To be done: Count the lines in the records below that contain the word "screenshot", and give only that number.

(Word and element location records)
※ ※ ※

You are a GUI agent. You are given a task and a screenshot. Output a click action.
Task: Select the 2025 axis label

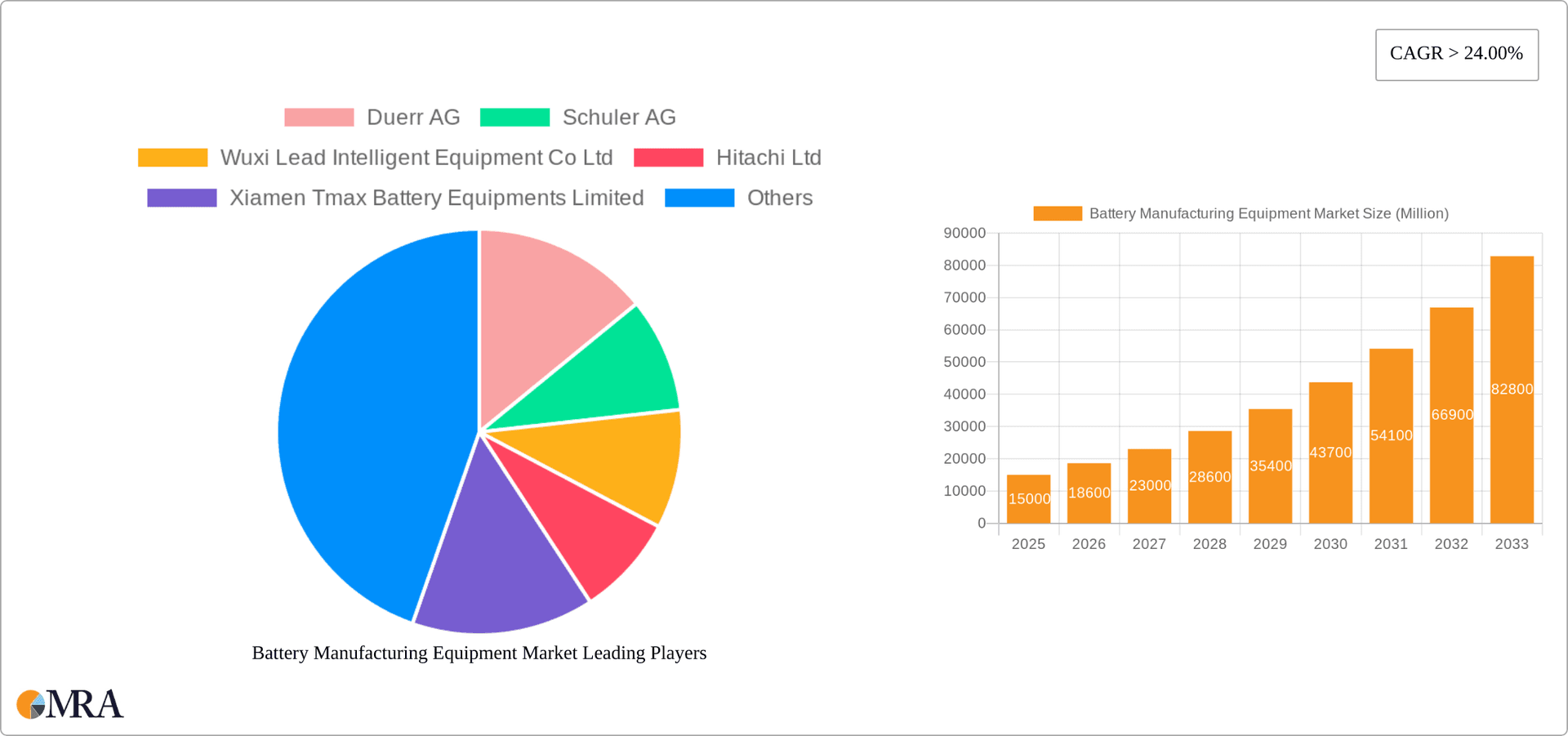[x=1028, y=543]
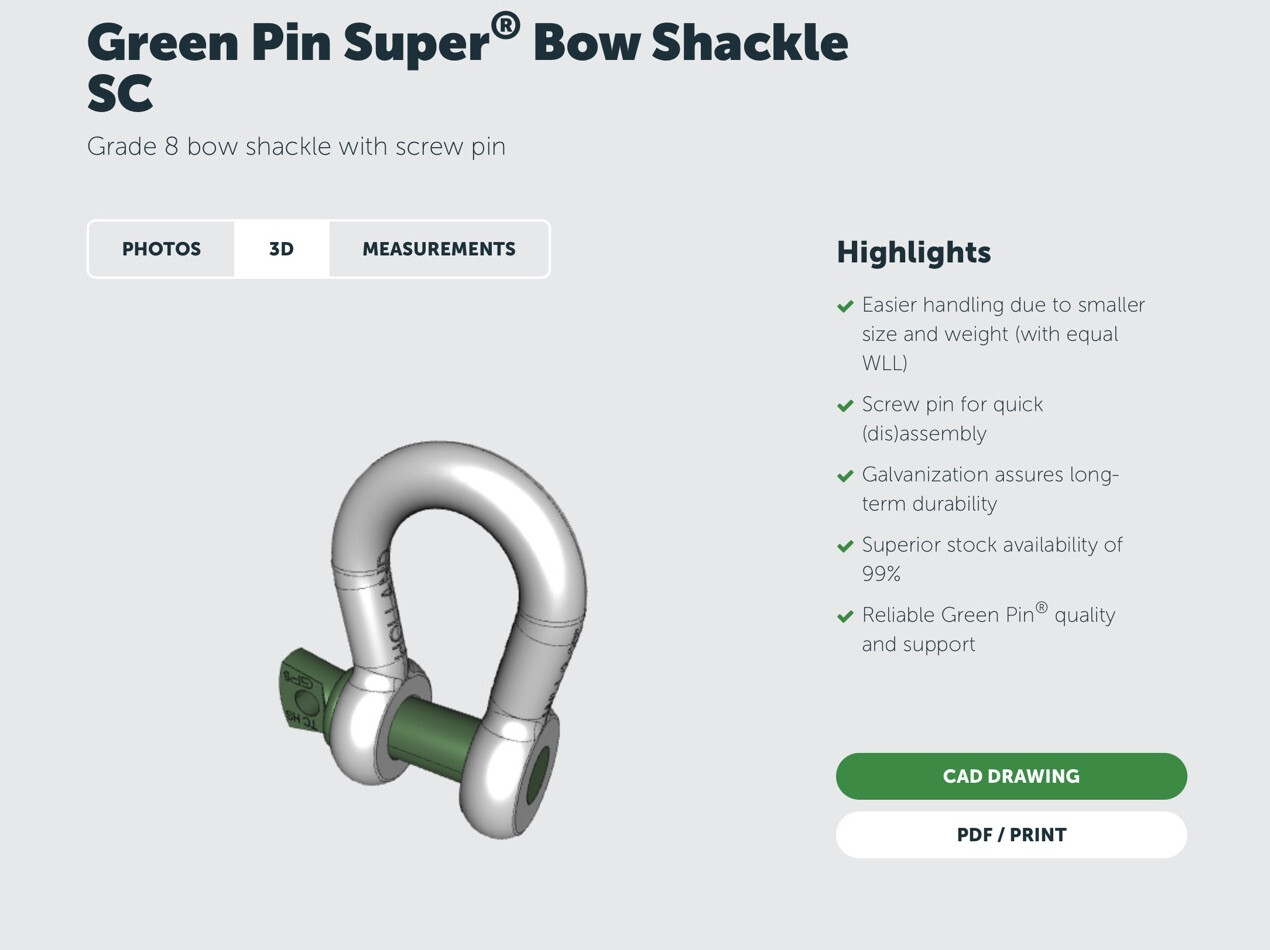Viewport: 1270px width, 950px height.
Task: Click the Highlights heading
Action: 913,252
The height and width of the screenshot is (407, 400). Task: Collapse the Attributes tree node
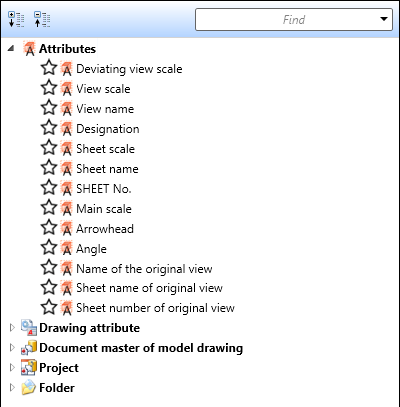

※ ※ ※

Expected answer: 2